■ **Data for review**
*****

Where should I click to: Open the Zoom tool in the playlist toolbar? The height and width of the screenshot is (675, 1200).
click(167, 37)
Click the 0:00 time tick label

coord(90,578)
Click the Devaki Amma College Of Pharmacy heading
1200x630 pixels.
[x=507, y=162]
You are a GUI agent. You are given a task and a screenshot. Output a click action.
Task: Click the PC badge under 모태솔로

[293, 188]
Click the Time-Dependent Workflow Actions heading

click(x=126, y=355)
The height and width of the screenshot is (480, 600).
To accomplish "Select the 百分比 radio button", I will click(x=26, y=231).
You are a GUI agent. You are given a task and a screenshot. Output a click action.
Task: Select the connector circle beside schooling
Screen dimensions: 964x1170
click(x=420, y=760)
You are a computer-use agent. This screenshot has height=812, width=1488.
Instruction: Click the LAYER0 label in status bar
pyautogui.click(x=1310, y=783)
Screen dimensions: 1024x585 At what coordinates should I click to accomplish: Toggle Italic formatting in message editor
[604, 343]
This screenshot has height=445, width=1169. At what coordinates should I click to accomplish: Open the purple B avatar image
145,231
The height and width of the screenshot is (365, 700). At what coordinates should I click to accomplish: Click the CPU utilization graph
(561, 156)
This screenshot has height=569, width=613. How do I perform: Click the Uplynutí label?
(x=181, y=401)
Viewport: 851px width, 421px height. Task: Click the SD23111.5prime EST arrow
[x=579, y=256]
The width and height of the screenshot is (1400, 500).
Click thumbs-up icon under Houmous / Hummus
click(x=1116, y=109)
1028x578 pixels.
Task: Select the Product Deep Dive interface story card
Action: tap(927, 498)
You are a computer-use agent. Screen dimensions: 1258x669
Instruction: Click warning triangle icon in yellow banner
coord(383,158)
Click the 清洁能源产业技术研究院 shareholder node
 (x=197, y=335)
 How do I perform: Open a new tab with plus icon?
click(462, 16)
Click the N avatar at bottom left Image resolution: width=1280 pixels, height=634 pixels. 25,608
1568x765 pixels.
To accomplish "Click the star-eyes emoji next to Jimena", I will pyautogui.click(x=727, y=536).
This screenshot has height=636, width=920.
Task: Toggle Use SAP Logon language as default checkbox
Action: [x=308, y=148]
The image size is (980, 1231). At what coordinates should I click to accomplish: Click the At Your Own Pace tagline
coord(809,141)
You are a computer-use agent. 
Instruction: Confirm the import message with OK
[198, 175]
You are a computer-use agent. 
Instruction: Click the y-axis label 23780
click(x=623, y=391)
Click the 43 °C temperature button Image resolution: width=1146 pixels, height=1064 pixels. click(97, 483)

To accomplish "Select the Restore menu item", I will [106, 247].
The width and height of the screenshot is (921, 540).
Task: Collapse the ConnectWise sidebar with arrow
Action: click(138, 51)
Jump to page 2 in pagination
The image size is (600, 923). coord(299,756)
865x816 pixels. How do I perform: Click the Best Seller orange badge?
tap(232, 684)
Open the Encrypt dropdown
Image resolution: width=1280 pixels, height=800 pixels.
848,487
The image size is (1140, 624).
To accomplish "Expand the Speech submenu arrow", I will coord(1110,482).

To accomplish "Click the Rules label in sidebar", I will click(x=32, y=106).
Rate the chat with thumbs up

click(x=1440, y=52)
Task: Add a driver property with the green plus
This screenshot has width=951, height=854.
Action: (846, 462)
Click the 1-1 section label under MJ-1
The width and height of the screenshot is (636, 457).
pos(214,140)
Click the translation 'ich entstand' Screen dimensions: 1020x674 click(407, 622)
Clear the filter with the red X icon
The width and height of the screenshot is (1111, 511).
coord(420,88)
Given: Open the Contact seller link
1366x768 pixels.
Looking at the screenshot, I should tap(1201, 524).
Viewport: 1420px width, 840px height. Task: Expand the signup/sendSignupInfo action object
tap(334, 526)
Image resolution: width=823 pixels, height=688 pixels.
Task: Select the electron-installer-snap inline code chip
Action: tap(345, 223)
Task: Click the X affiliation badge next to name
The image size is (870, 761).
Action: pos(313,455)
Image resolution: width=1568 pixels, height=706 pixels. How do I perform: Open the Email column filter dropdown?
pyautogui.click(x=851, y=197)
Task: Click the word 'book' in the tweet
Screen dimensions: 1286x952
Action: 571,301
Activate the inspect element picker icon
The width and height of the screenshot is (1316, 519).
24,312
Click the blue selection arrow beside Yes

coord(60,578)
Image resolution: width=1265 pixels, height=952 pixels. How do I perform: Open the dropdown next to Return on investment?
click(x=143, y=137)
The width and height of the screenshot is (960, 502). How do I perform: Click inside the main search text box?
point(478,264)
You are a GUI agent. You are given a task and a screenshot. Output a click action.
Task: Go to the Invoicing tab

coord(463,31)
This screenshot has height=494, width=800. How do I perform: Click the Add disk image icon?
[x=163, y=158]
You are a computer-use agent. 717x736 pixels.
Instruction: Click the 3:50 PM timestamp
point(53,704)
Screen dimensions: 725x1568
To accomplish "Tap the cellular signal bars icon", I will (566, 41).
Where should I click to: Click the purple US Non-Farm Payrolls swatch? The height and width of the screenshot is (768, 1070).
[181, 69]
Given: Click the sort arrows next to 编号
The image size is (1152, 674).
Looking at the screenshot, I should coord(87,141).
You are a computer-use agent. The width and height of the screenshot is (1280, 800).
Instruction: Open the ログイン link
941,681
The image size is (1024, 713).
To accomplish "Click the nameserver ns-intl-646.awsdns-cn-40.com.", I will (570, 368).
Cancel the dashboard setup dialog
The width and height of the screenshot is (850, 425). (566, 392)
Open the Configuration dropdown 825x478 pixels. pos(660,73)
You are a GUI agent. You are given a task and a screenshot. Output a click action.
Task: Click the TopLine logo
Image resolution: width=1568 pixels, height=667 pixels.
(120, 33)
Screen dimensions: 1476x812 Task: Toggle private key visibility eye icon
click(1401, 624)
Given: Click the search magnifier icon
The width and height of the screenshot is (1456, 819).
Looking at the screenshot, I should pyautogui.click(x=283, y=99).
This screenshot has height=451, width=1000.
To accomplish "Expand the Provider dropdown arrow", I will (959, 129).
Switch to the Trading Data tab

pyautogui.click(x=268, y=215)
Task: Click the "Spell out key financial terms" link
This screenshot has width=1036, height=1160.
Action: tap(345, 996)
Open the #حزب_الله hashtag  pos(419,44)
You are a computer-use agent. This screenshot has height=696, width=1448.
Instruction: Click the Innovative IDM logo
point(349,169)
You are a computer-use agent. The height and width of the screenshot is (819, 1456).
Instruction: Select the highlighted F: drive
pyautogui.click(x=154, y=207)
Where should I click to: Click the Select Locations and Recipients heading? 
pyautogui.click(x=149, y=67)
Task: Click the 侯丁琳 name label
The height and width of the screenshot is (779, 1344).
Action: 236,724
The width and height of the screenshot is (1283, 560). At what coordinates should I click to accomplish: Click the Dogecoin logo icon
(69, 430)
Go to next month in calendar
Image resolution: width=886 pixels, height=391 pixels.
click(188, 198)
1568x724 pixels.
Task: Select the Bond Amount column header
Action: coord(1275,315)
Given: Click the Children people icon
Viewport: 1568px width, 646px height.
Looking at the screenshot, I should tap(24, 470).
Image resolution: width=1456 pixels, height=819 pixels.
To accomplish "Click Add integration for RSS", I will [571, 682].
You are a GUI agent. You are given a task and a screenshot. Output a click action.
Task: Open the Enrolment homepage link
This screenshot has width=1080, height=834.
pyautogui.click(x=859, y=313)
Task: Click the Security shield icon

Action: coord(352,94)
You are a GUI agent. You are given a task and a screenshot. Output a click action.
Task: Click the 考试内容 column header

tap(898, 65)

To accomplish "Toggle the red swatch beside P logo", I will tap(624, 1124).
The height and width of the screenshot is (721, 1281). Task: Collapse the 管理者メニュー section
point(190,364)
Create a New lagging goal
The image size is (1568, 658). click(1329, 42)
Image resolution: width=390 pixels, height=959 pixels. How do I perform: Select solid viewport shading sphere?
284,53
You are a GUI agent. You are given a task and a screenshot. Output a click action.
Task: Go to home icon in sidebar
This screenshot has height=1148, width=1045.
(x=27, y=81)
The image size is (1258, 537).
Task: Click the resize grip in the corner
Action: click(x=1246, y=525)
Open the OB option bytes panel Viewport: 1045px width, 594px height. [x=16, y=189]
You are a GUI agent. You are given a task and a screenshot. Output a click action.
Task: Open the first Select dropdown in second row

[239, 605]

*****

■ **Requirement**
Some lines of the material above contain the string "computer". Please state how many, giving the number alone.

■ **Exercise output**
8